▶ [INSTRUCTIONS FOR THE TASK] Please reproduce the data below, swapping every occurrence of "At what coordinates should I click to accomplish" for "Which point should I click to complete" and leaving everything else untouched.

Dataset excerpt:
____________________
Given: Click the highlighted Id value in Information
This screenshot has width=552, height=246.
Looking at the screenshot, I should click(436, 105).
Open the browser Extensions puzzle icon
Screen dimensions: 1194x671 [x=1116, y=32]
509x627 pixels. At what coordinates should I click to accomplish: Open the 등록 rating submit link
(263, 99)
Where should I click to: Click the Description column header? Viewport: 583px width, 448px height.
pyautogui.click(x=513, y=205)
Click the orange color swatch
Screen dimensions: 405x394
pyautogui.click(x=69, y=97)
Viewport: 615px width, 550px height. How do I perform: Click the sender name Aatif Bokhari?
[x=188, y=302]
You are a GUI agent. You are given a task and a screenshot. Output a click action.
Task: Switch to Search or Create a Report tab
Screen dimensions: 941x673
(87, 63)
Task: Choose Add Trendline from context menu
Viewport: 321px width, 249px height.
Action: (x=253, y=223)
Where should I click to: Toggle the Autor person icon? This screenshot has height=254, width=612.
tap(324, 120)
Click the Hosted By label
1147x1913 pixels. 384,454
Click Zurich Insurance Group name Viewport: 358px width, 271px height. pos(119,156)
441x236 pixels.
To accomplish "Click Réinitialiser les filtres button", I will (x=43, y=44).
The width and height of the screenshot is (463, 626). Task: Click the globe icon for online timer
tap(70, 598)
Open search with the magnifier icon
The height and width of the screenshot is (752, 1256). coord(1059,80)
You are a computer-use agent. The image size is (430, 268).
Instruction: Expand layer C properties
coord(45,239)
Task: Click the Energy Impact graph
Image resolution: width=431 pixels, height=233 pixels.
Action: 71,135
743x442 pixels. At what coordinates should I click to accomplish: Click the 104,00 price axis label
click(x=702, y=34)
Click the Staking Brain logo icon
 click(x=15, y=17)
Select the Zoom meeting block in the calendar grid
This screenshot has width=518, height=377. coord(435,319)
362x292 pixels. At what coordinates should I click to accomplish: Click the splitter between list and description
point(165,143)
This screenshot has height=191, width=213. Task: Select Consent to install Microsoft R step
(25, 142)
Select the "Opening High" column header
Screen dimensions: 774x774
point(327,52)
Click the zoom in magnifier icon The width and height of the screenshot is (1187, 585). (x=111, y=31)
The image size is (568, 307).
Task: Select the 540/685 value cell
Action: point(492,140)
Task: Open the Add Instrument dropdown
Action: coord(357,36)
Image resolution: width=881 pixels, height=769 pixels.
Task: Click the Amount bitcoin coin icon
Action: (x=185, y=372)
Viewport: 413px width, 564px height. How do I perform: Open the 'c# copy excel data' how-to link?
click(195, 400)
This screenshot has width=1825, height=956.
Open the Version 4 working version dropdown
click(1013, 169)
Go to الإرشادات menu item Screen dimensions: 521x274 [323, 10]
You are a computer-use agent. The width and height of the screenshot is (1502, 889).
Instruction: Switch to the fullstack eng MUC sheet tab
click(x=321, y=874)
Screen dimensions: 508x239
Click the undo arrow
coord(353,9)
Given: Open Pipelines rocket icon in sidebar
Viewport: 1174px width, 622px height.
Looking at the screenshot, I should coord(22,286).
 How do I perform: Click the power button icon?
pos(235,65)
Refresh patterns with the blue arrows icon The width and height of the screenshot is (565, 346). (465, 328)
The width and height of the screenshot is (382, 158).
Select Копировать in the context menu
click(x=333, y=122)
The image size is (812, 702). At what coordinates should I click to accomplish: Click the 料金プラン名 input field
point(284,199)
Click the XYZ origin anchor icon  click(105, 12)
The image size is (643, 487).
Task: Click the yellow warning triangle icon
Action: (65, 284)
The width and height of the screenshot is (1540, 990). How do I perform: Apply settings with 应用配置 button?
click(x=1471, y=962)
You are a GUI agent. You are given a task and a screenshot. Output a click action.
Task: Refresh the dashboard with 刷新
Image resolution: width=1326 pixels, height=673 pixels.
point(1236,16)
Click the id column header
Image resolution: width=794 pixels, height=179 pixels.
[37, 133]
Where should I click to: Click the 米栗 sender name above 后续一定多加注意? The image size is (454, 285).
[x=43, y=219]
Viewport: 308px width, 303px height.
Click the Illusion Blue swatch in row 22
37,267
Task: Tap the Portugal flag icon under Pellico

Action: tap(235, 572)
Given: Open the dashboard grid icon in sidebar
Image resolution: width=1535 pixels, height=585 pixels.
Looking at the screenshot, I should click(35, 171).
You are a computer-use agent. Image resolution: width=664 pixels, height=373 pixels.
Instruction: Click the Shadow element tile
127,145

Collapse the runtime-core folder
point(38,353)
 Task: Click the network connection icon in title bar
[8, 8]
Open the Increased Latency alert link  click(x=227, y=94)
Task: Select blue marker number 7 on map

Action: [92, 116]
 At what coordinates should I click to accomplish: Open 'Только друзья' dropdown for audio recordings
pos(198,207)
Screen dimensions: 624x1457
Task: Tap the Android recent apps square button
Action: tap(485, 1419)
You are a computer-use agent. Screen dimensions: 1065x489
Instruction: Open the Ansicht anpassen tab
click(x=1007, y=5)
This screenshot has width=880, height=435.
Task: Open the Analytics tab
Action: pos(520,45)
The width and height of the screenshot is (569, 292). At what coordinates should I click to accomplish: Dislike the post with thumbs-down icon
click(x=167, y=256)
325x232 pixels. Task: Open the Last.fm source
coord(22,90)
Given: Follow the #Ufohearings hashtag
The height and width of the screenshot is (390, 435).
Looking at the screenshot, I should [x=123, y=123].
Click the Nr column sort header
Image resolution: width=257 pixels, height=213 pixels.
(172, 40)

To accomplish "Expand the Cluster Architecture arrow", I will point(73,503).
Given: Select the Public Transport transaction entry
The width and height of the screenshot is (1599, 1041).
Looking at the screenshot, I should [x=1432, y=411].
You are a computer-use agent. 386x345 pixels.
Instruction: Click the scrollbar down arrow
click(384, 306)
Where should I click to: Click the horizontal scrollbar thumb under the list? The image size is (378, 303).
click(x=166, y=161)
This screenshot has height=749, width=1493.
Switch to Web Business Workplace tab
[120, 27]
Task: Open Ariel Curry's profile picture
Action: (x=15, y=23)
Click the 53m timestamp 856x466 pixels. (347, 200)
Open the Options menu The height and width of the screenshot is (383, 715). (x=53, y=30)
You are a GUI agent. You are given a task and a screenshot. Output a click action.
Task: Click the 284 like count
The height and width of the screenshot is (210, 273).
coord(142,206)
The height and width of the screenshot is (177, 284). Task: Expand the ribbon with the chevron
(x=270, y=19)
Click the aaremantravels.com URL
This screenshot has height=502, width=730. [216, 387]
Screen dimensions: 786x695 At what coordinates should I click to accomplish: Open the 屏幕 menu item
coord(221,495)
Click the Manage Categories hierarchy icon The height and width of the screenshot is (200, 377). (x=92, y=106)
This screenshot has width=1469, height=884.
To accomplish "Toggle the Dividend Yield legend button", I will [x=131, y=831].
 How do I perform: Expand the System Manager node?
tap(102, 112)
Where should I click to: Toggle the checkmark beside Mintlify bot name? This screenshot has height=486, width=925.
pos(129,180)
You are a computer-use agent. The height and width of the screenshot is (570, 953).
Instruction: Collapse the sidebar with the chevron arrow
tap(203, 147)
____________________
▶ [SOLUTION]
Given: Click the highlighted Id value in Information
This screenshot has width=552, height=246.
Looking at the screenshot, I should click(436, 105).
Open the browser Extensions puzzle icon
Screen dimensions: 1194x671 [x=1116, y=32]
509x627 pixels. Which point should I click to complete: Open the 등록 rating submit link
(263, 99)
Where should I click to: Click the Description column header? Viewport: 583px width, 448px height.
pyautogui.click(x=513, y=205)
Click the orange color swatch
Screen dimensions: 405x394
pyautogui.click(x=69, y=97)
Viewport: 615px width, 550px height. How do I perform: Click the sender name Aatif Bokhari?
[x=188, y=302]
You are a GUI agent. You are given a task and a screenshot. Output a click action.
Task: Switch to Search or Create a Report tab
Screen dimensions: 941x673
(87, 63)
Task: Choose Add Trendline from context menu
Viewport: 321px width, 249px height.
Action: (x=253, y=223)
Where should I click to: Toggle the Autor person icon? This screenshot has height=254, width=612.
tap(324, 120)
Click the Hosted By label
1147x1913 pixels. 384,454
Click Zurich Insurance Group name Viewport: 358px width, 271px height. pos(119,156)
441x236 pixels.
To accomplish "Click Réinitialiser les filtres button", I will (x=43, y=44).
The width and height of the screenshot is (463, 626). Task: Click the globe icon for online timer
tap(70, 598)
Open search with the magnifier icon
The height and width of the screenshot is (752, 1256). coord(1059,80)
You are a computer-use agent. The image size is (430, 268).
Instruction: Expand layer C properties
coord(45,239)
Task: Click the Energy Impact graph
Image resolution: width=431 pixels, height=233 pixels.
Action: 71,135
743x442 pixels. Which point should I click to complete: Click the 104,00 price axis label
click(x=702, y=34)
Click the Staking Brain logo icon
 click(x=15, y=17)
Select the Zoom meeting block in the calendar grid
This screenshot has width=518, height=377. coord(435,319)
362x292 pixels. Which point should I click to complete: Click the splitter between list and description
point(165,143)
This screenshot has height=191, width=213. Task: Select Consent to install Microsoft R step
(25, 142)
Select the "Opening High" column header
Screen dimensions: 774x774
point(327,52)
Click the zoom in magnifier icon The width and height of the screenshot is (1187, 585). (x=111, y=31)
The image size is (568, 307).
Task: Select the 540/685 value cell
Action: point(492,140)
Task: Open the Add Instrument dropdown
Action: coord(357,36)
Image resolution: width=881 pixels, height=769 pixels.
Task: Click the Amount bitcoin coin icon
Action: (x=185, y=372)
Viewport: 413px width, 564px height. How do I perform: Open the 'c# copy excel data' how-to link?
click(195, 400)
This screenshot has width=1825, height=956.
Open the Version 4 working version dropdown
click(1013, 169)
Go to الإرشادات menu item Screen dimensions: 521x274 [323, 10]
You are a computer-use agent. The width and height of the screenshot is (1502, 889).
Instruction: Switch to the fullstack eng MUC sheet tab
click(x=321, y=874)
Screen dimensions: 508x239
Click the undo arrow
coord(353,9)
Given: Open Pipelines rocket icon in sidebar
Viewport: 1174px width, 622px height.
Looking at the screenshot, I should coord(22,286).
 How do I perform: Click the power button icon?
pos(235,65)
Refresh patterns with the blue arrows icon The width and height of the screenshot is (565, 346). (465, 328)
The width and height of the screenshot is (382, 158).
Select Копировать in the context menu
click(x=333, y=122)
The image size is (812, 702). Which point should I click to complete: Click the 料金プラン名 input field
point(284,199)
Click the XYZ origin anchor icon  click(105, 12)
The image size is (643, 487).
Task: Click the yellow warning triangle icon
Action: (65, 284)
The width and height of the screenshot is (1540, 990). How do I perform: Apply settings with 应用配置 button?
click(x=1471, y=962)
You are a GUI agent. You are given a task and a screenshot. Output a click action.
Task: Refresh the dashboard with 刷新
Image resolution: width=1326 pixels, height=673 pixels.
point(1236,16)
Click the id column header
Image resolution: width=794 pixels, height=179 pixels.
[37, 133]
Where should I click to: Click the 米栗 sender name above 后续一定多加注意? The image size is (454, 285).
[x=43, y=219]
Viewport: 308px width, 303px height.
Click the Illusion Blue swatch in row 22
37,267
Task: Tap the Portugal flag icon under Pellico

Action: tap(235, 572)
Given: Open the dashboard grid icon in sidebar
Image resolution: width=1535 pixels, height=585 pixels.
Looking at the screenshot, I should click(35, 171).
You are a computer-use agent. Image resolution: width=664 pixels, height=373 pixels.
Instruction: Click the Shadow element tile
127,145

Collapse the runtime-core folder
point(38,353)
 Task: Click the network connection icon in title bar
[8, 8]
Open the Increased Latency alert link  click(x=227, y=94)
Task: Select blue marker number 7 on map

Action: [92, 116]
 Which point should I click to complete: Open 'Только друзья' dropdown for audio recordings
pos(198,207)
Screen dimensions: 624x1457
Task: Tap the Android recent apps square button
Action: tap(485, 1419)
You are a computer-use agent. Screen dimensions: 1065x489
Instruction: Open the Ansicht anpassen tab
click(x=1007, y=5)
This screenshot has width=880, height=435.
Task: Open the Analytics tab
Action: pos(520,45)
The width and height of the screenshot is (569, 292). Which point should I click to complete: Dislike the post with thumbs-down icon
click(x=167, y=256)
325x232 pixels. Task: Open the Last.fm source
coord(22,90)
Given: Follow the #Ufohearings hashtag
The height and width of the screenshot is (390, 435).
Looking at the screenshot, I should [x=123, y=123].
Click the Nr column sort header
Image resolution: width=257 pixels, height=213 pixels.
(172, 40)

To accomplish "Expand the Cluster Architecture arrow", I will point(73,503).
Given: Select the Public Transport transaction entry
The width and height of the screenshot is (1599, 1041).
Looking at the screenshot, I should [x=1432, y=411].
You are a computer-use agent. 386x345 pixels.
Instruction: Click the scrollbar down arrow
click(384, 306)
Where should I click to: Click the horizontal scrollbar thumb under the list? The image size is (378, 303).
click(x=166, y=161)
This screenshot has height=749, width=1493.
Switch to Web Business Workplace tab
[120, 27]
Task: Open Ariel Curry's profile picture
Action: (x=15, y=23)
Click the 53m timestamp 856x466 pixels. (347, 200)
Open the Options menu The height and width of the screenshot is (383, 715). (x=53, y=30)
You are a GUI agent. You are given a task and a screenshot. Output a click action.
Task: Click the 284 like count
The height and width of the screenshot is (210, 273).
coord(142,206)
The height and width of the screenshot is (177, 284). Task: Expand the ribbon with the chevron
(x=270, y=19)
Click the aaremantravels.com URL
This screenshot has height=502, width=730. [216, 387]
Screen dimensions: 786x695 Which point should I click to complete: Open the 屏幕 menu item
coord(221,495)
Click the Manage Categories hierarchy icon The height and width of the screenshot is (200, 377). (x=92, y=106)
This screenshot has width=1469, height=884.
To accomplish "Toggle the Dividend Yield legend button", I will [x=131, y=831].
 How do I perform: Expand the System Manager node?
tap(102, 112)
Where should I click to: Toggle the checkmark beside Mintlify bot name? This screenshot has height=486, width=925.
pos(129,180)
You are a computer-use agent. The height and width of the screenshot is (570, 953).
Instruction: Collapse the sidebar with the chevron arrow
tap(203, 147)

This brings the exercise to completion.